• [Excerpt from a dataset]
_ _ _

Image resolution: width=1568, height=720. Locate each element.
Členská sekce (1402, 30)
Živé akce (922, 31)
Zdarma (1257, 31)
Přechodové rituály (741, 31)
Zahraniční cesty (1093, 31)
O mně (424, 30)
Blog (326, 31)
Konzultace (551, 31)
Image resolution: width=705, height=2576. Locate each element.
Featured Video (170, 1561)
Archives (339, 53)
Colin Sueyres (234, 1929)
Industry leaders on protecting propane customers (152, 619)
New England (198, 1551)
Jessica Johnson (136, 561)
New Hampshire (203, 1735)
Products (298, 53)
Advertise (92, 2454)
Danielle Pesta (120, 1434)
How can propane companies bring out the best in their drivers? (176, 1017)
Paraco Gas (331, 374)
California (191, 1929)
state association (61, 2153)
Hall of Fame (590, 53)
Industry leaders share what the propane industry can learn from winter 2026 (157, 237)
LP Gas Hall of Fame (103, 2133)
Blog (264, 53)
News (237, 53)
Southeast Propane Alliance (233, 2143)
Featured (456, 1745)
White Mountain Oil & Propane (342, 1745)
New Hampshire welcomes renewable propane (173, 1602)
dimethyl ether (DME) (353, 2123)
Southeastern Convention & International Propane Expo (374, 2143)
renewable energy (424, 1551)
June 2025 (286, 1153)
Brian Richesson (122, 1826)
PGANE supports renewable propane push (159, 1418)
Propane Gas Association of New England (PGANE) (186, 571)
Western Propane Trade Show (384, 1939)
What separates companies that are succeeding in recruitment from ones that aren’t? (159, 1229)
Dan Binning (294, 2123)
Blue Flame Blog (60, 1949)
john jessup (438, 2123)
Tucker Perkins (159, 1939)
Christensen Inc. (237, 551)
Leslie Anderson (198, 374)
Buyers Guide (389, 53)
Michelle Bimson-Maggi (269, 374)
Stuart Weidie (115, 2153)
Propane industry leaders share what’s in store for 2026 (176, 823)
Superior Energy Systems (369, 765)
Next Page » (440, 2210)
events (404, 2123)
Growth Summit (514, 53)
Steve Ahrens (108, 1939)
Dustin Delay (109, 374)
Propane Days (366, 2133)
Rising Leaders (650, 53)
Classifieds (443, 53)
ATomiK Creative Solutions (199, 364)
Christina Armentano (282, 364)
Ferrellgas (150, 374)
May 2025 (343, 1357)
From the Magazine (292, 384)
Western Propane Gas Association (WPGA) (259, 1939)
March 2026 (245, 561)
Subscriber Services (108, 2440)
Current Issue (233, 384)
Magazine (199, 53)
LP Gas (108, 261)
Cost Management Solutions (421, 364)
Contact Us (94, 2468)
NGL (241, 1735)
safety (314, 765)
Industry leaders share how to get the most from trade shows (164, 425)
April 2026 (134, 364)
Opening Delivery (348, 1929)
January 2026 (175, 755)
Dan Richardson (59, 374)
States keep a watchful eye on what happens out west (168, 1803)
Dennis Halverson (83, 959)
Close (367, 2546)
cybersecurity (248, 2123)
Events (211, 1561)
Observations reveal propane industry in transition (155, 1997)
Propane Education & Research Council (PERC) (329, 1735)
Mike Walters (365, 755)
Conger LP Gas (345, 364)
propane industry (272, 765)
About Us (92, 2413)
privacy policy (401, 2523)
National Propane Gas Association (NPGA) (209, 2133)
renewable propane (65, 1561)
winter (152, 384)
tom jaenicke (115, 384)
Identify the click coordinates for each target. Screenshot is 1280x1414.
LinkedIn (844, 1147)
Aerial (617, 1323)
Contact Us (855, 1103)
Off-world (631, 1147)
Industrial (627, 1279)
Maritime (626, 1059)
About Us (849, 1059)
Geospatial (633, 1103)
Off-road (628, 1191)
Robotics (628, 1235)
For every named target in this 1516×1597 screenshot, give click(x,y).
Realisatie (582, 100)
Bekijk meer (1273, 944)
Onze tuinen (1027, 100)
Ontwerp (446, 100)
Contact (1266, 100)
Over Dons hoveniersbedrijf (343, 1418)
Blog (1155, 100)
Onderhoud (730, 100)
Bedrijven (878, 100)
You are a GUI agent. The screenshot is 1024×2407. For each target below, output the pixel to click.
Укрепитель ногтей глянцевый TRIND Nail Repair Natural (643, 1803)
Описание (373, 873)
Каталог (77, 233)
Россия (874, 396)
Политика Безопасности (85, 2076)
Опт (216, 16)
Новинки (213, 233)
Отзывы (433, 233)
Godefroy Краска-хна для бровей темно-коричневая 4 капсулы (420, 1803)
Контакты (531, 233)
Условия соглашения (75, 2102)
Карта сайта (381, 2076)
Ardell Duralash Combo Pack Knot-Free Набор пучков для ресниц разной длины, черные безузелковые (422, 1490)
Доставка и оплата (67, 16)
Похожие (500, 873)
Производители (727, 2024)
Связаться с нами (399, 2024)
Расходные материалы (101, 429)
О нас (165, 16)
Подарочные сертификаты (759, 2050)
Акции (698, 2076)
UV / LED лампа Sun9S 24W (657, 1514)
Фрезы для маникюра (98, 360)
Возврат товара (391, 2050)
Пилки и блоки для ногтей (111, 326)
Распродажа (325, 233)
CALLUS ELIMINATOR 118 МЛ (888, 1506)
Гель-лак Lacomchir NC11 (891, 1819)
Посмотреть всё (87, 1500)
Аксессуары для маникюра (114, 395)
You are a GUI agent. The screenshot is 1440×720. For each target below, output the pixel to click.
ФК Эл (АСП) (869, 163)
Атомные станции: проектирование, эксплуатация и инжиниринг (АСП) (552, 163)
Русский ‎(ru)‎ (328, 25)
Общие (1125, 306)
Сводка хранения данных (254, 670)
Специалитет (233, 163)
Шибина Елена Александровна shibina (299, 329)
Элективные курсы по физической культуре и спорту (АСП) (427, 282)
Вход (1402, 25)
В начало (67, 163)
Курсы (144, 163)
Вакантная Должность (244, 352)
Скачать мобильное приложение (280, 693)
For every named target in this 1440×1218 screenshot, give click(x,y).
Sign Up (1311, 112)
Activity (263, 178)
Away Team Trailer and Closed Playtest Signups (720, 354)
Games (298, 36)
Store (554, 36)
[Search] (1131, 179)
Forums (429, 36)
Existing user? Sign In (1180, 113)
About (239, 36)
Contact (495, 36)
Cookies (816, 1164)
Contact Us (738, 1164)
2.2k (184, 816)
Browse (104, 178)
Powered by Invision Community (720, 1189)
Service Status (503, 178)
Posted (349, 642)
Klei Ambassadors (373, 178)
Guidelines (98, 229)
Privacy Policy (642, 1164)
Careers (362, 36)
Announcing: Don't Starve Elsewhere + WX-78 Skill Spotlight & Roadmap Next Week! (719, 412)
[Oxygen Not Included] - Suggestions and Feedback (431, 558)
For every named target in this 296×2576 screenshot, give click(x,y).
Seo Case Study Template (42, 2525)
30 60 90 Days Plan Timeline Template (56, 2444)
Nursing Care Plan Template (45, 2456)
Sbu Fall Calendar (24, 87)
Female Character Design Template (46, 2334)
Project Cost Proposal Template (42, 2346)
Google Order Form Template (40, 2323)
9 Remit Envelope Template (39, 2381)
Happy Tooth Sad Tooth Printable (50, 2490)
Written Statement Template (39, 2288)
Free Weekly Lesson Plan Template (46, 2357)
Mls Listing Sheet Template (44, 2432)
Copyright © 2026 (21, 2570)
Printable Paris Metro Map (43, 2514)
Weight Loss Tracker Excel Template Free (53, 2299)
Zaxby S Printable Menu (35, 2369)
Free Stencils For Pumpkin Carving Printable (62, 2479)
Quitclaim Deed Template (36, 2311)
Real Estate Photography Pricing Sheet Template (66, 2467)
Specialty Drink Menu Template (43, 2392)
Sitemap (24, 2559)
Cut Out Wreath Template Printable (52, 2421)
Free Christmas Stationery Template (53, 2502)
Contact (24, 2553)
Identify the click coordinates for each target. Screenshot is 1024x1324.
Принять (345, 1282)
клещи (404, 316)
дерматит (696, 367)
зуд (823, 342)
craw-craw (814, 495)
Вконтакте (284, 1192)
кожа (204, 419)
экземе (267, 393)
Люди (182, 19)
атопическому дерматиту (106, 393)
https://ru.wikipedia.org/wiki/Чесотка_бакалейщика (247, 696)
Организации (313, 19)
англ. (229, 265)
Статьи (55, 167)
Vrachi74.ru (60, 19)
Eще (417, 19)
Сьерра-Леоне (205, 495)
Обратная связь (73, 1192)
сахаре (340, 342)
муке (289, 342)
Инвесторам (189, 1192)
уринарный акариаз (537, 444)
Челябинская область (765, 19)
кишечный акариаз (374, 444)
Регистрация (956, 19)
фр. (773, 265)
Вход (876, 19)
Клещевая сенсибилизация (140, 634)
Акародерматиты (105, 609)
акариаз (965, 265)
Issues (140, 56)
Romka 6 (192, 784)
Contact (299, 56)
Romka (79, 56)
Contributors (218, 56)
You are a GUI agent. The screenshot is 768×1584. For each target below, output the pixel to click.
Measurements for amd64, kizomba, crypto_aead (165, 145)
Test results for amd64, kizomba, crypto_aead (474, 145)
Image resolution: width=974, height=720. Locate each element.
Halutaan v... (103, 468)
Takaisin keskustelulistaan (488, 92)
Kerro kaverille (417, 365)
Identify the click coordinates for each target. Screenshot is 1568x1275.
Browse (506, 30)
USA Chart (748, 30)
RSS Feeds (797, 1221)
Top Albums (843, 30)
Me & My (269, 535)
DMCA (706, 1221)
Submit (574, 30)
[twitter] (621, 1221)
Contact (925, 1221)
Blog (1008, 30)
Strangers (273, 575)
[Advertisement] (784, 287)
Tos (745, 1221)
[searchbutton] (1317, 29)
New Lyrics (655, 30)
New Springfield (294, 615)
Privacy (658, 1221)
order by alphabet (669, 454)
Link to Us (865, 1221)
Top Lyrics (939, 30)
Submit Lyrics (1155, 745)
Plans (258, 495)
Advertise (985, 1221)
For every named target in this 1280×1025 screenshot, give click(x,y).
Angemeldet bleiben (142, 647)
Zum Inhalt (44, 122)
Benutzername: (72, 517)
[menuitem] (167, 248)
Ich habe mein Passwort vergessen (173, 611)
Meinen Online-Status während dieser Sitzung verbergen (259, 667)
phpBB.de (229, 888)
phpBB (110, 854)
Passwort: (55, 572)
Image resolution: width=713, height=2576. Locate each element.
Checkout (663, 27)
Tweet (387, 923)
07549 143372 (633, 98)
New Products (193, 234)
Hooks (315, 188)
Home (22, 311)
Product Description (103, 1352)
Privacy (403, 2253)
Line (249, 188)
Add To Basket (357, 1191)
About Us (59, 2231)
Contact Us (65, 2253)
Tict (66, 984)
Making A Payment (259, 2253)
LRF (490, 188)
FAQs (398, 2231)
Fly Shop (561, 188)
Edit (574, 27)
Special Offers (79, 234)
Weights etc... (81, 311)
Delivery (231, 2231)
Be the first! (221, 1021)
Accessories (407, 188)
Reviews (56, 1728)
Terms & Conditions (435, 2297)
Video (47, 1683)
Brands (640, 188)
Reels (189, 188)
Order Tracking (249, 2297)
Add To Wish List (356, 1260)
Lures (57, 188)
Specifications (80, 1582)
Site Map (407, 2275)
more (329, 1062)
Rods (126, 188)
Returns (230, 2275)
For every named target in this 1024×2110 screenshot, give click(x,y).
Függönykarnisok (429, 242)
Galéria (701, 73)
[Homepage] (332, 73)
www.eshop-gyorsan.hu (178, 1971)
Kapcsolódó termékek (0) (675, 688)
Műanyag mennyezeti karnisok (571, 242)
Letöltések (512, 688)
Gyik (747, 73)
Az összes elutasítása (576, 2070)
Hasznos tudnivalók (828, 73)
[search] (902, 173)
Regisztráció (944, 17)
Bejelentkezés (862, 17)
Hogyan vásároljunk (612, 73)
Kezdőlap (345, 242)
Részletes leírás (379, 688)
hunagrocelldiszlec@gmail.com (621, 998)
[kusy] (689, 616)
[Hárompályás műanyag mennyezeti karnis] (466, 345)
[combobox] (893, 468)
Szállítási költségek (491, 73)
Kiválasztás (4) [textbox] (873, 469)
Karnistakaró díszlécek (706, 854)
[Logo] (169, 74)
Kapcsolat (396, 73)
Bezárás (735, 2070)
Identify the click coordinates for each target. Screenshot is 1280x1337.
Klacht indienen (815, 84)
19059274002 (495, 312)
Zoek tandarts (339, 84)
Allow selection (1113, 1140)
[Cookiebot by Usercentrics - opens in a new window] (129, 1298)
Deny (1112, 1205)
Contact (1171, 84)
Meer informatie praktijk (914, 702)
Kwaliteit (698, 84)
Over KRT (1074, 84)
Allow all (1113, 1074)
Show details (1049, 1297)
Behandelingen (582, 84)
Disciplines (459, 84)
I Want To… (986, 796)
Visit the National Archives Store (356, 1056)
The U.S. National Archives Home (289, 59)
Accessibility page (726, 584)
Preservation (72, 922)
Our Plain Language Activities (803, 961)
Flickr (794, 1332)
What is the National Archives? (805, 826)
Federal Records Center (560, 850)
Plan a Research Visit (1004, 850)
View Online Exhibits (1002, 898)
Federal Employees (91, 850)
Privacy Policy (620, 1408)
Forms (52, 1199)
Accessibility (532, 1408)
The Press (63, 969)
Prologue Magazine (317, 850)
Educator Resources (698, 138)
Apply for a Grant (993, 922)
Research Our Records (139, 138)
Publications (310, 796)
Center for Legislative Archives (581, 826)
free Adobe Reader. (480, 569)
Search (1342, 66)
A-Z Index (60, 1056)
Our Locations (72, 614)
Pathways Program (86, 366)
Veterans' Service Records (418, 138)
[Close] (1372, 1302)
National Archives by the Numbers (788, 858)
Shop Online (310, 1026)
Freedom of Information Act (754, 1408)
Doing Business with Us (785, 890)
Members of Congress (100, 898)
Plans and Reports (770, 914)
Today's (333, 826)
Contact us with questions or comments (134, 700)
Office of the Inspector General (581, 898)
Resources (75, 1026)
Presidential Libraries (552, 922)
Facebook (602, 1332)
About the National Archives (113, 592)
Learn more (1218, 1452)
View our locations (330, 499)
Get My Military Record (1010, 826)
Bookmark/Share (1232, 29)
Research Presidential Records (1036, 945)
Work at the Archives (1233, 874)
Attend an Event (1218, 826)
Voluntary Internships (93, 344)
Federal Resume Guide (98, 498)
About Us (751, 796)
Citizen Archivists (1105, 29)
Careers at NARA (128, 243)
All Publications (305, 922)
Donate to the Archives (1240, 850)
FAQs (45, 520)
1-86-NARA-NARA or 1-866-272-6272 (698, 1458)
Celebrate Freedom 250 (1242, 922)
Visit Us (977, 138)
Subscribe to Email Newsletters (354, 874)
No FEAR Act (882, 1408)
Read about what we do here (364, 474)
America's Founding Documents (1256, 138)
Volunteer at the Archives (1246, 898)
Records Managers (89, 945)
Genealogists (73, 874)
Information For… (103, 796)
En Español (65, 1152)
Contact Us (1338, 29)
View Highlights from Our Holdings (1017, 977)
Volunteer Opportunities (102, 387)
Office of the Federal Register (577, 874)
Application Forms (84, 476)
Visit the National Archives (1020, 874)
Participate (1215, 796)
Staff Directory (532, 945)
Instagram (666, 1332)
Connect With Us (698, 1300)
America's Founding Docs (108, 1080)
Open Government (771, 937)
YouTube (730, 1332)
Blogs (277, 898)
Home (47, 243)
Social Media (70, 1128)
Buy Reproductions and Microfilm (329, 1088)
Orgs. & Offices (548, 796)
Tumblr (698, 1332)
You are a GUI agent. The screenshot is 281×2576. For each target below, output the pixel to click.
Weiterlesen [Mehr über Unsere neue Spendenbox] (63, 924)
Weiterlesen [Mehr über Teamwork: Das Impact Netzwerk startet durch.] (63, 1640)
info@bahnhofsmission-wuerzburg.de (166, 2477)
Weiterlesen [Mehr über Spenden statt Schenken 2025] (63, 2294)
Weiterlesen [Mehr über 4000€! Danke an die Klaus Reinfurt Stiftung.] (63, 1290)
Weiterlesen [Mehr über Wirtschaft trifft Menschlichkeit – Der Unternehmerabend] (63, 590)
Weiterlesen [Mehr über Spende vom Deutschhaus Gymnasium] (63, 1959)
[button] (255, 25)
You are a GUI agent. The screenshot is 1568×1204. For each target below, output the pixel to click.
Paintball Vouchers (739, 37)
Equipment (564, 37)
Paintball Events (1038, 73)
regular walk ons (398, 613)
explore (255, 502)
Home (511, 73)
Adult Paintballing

_ _ _

• [AIM] Rewrite the data from its start through the line with "Archives (339, 53)" as a two-column CSV with the columns "input" and "output", one row for each answer. Put the text in "input" and its answer in "output", each in a single quoted field with line breaks replaced by spaces.

• [CORRECT ANSWER]
input,output
"Image resolution: width=1568, height=720. Locate each element. Členská sekce","(1402, 30)"
"Živé akce","(922, 31)"
"Zdarma","(1257, 31)"
"Přechodové rituály","(741, 31)"
"Zahraniční cesty","(1093, 31)"
"O mně","(424, 30)"
"Blog","(326, 31)"
"Konzultace","(551, 31)"
"Image resolution: width=705, height=2576. Locate each element. Featured Video","(170, 1561)"
"Archives","(339, 53)"